+++ TEXT SEGMENT

Pomster
Pomster

Reputation: 15207

Xml to Text Convert

I would like to write something in C# that takes Xml and converts it to plain text.

<note>
    <to>Tove</to>
    <from>Jani</from>
    <heading>Reminder</heading>
    <body>Don't forget me this weekend!</body>
</note>

Would become:

To Tove
From Jani
Heading Reminder
Body don't forget me this weekend!

Is there any thing already like this? and how would i go about doing this?

This is just ruffly the idea im going for still needs lots of work:

private void dataGridViewResult_SelectionChanged(object sender, EventArgs e)
        {
            if (this.dataGridViewResult.SelectedRows.Count > 0)
            {
                XslCompiledTransform xslt = new XslCompiledTransform();
                xslt.Load("SQL"); //.xml

                xslt.Transform("SQL","SQL"); //.xml, .html
                this.richTextBoxSQL.Text = this.dataGridViewResult.SelectedRows[0].Cells["SQL"].Value.ToString();
            }
        }

Upvotes: 6

Views: 18292

Answers (4)

ThunderGr
ThunderGr

Reputation: 2367

The answers given here work perfectly for simple XML files without any attributes. In order to handle an XML that may contain both attributes and values in the nodes, you need something more...complex. Not to mention "list items"(Items that have the same node name but different attributes, under the same group. e.g. <Books><Book ID="10" Author="Me" /><Book ID="20" Author="you"/></Books>). I needed to convert XML files to TAB delimited text, and I had to include all cases. The code has been tested on a few xml files having some thousands of nodes and is working. "List Items" are handled by appending each attribute's or element's value of the "list" to the existing column, using "|" as separator. I hope it can help others that want to do something similar and need a starting point. if someone is reading this and knows of a better way to do it, I would really like to hear about it.

using System;
using System.Collections.Generic;
using System.Linq;
using System.Text;
using System.IO;
using System.Xml;

public class FileProcessing
{
    static public void ConvertXmlFile(String theFile)
    {
        string theExportFile = theFile.Replace(".xml", ".txt");
        List<List<String>> theColumns = new List<List<string>>();
        List<String> theHeader = new List<string>();
        List<String> CurrentDepth = new List<string>();
        XmlDocument theXml = new XmlDocument();
        try
        {
            theXml.Load(theFile);
        }
        catch (Exception ex)

++++++

WHAT TO WORK ON
A. Substitute "button" for "icon" in the listing from the line with "Image resolution: width=1011" up to and including the line with "Action: click(34, 121)", and give only those lines, with everything else unchanged.
B. Pick up the thread on converting XML to plain text in C# from the point where it stops.

+++ SOURCE DATA

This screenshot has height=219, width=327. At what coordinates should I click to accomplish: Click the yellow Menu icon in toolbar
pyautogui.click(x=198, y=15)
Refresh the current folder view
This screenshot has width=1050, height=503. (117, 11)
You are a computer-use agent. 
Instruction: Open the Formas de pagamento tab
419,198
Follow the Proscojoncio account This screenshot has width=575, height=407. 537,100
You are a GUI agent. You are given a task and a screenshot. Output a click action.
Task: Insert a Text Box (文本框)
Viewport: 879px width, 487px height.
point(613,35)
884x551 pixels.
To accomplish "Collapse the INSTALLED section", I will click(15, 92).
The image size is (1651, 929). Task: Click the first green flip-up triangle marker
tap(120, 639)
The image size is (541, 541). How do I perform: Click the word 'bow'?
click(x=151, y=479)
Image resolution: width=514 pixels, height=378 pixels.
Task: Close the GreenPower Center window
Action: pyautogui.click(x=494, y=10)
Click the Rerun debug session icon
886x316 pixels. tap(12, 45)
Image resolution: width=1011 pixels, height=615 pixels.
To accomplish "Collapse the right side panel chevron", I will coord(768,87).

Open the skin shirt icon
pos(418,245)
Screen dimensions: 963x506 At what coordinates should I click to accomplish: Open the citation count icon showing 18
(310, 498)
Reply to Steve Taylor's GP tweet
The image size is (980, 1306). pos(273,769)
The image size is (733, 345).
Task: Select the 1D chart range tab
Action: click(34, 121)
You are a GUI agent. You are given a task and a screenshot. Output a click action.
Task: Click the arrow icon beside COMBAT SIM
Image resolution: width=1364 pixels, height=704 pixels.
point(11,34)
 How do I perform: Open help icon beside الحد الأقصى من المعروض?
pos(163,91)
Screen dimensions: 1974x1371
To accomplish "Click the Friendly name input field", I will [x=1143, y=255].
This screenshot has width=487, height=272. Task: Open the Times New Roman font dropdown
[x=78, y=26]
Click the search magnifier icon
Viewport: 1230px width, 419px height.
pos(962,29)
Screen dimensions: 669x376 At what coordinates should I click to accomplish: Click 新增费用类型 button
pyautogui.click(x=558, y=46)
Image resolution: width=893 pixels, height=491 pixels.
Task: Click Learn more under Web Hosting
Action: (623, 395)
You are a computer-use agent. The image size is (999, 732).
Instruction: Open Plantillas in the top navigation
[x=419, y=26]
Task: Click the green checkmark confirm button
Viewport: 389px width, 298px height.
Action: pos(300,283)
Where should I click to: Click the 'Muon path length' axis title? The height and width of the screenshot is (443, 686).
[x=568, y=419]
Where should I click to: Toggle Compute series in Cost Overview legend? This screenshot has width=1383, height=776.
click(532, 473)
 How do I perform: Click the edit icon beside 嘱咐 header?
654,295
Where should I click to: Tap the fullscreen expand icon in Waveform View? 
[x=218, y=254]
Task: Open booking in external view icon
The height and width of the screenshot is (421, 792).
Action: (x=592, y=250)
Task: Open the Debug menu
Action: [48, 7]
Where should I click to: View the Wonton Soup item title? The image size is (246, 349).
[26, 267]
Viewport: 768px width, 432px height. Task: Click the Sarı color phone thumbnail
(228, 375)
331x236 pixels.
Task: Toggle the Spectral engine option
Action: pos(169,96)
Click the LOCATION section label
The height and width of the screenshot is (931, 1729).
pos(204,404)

++++++

OUTPUTS BY TASK
A.
Image resolution: width=1011 pixels, height=615 pixels.
To accomplish "Collapse the right side panel chevron", I will coord(768,87).

Open the skin shirt button
pos(418,245)
Screen dimensions: 963x506 At what coordinates should I click to accomplish: Open the citation count button showing 18
(310, 498)
Reply to Steve Taylor's GP tweet
The image size is (980, 1306). pos(273,769)
The image size is (733, 345).
Task: Select the 1D chart range tab
Action: click(34, 121)

B.
        {
            //handle as you seem fit. I use an error reporting system that is called here.
            return;
        }
        XmlElement theElement = theXml.DocumentElement;
        CurrentDepth.Add(theElement.ParentNode.Name);//Start at document level
        String ItemGroupTag = "";//this stores the element that groups all items(This element represents the complete line)
        String LastTagName = "";//detect if there is a listitem case(item with same tag appearing in a grouptag having different attribute values).
        int GroupItemDepth = 0;
        do
        {
            //null can occure on various errors. When it falls bellow the GroupItemDepth, the search is over
            if (theElement == null || CurrentDepth.Count <= GroupItemDepth) break;
            String CurrentTagName = theElement.ParentNode.Name + "." + theElement.Name;
            //only advance if this is not a listitem or the ItemGroupTag
            if (CurrentDepth[CurrentDepth.Count - 1] == CurrentTagName && LastTagName != CurrentTagName)
            {
                LastTagName = CurrentTagName;
                if (theElement.NextSibling != null)
                {
                    theElement = (XmlElement)theElement.NextSibling;
                    CurrentDepth[CurrentDepth.Count - 1] = LastTagName;
                    continue;
                }

                theElement = (XmlElement)theElement.ParentNode;
                CurrentDepth.RemoveAt(CurrentDepth.Count - 1);//I stepped one level up
                continue;
            }

            //only check the list until I get the group tag
            if (ItemGroupTag == "")
            {
                XmlNodeList theList = theXml.GetElementsByTagName(theElement.Name);
                if (theList.Count > 1)
                {
                    ItemGroupTag = CurrentTagName;
                    GroupItemDepth = CurrentDepth.Count;
                }
                else
                {
                    LastTagName = theElement.ParentNode.Name + "." + theElement.Name;
                    CurrentDepth.Add(LastTagName);//Stepped one level down
                    theElement = (XmlElement)theElement.FirstChild;
                    continue;
                }
            }
            //At this point I am in the GroupItem's entries
            //Check if the "line" has changed
            if (CurrentTagName == LastTagName && CurrentTagName == ItemGroupTag)
            {
                //It has changed. Make sure all columns have equal number of elements. If not, fill them with empty strings
                int MaxCount = 0;

                //First pass, find the number of items that should be in every column. Second pass, only one element apart in all occasions that
                //the count is not equal. Take in account that a column may appear out of nowhere, as an attribute, and fill it up to date
                for (int loop = 0; loop < theColumns.Count; loop++) if (theColumns[loop].Count > MaxCount) MaxCount = theColumns[loop].Count;
                for (int loop = 0; loop < theColumns.Count; loop++)
                {
                    //A problem will appear in cases that the second entry is a new attribute.
                    if (MaxCount > 2 && theColumns[loop].Count == 1)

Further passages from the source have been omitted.